**REQUIREMENT**
Search the data for the string "Expand" and copy each line in which it appears.

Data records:
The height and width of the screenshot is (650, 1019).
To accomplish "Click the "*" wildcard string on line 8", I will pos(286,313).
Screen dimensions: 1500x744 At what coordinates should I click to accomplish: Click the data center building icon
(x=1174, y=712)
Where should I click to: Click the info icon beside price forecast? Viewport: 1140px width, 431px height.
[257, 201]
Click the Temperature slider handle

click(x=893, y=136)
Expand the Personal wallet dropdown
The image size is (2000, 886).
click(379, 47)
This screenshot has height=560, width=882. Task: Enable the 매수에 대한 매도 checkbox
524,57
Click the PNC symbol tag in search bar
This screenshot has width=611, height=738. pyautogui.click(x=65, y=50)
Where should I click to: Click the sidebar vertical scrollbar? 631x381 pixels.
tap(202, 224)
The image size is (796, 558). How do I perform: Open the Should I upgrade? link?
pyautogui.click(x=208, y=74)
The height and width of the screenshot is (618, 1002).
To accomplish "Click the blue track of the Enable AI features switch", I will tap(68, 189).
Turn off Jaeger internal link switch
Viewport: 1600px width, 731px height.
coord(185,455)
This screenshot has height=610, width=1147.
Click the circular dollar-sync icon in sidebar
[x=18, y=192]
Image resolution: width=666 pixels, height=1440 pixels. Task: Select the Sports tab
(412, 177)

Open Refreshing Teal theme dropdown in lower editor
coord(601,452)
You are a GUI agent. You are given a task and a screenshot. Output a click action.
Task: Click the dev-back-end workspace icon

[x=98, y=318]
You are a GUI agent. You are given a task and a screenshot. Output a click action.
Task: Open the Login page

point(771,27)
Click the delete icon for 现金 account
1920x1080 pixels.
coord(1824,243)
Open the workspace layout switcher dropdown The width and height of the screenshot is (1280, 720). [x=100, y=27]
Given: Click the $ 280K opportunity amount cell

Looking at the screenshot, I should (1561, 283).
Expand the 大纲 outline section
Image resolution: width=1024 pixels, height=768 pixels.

**EXERCISE RESPONSE**
Expand the Personal wallet dropdown
Expand the 大纲 outline section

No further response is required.